Can I make this dish ahead of time? Yes! In fact, the flavors will meld and deepen even further if you make it a day or two in advance. Simply reheat before serving.
How do I store leftovers? Store leftovers in an airtight container in the refrigerator for up to 3 days.
Can I freeze this dish? Yes, you can freeze braised chicken thighs for up to 2 months. Thaw completely before reheating.
What other vegetables can I add? Carrots, celery, and potatoes would be great additions to this dish. Add them along with the onions and mushrooms.
Is this dish gluten-free? This dish is naturally gluten-free, but be sure to check the labels of your chicken stock and wine to ensure they are gluten-free.
Can I make this in a slow cooker? Yes! Sear the chicken and pancetta as directed, then transfer everything to a slow cooker. Cook on low for 6-8 hours or on high for 3-4 hours. Stir in the almond puree during the last 30 minutes of cooking.
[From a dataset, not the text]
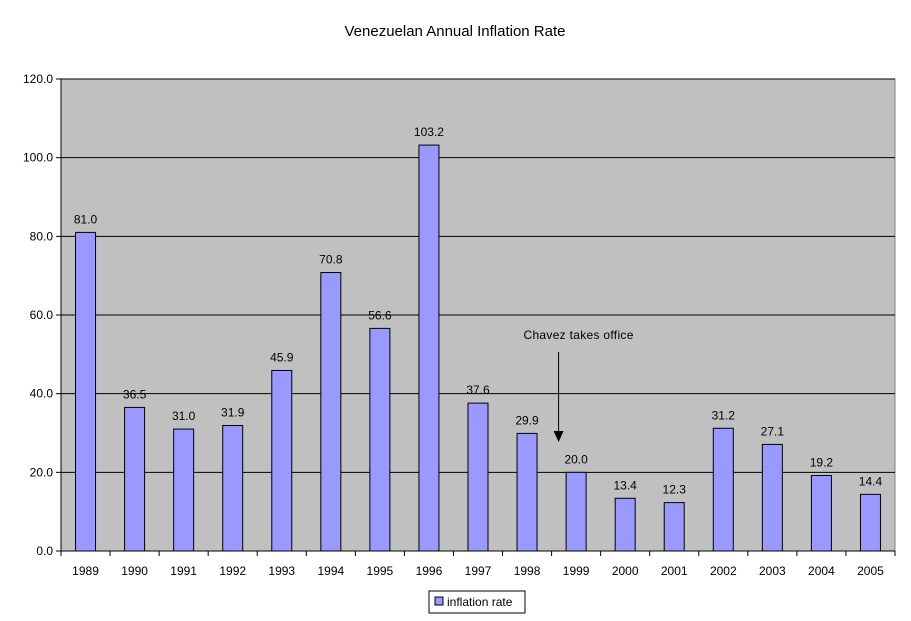 Image resolution: width=911 pixels, height=621 pixels. What do you see at coordinates (184, 571) in the screenshot?
I see `x-tick-label-1991: 1991` at bounding box center [184, 571].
The sauce is too thin. How do I thicken it? If you prefer a thicker sauce, you can create a slurry with cornstarch or flour. Mix 1-2 tablespoons of cornstarch or flour with cold water to make a slurry, then add it to the sauce and simmer until thickened.
I don’t like almonds. Can I use something else for the puree? While the almond puree is a key component of this recipe, you could experiment with other nuts like walnuts or cashews. The flavor profile will be different, but it could still be delicious!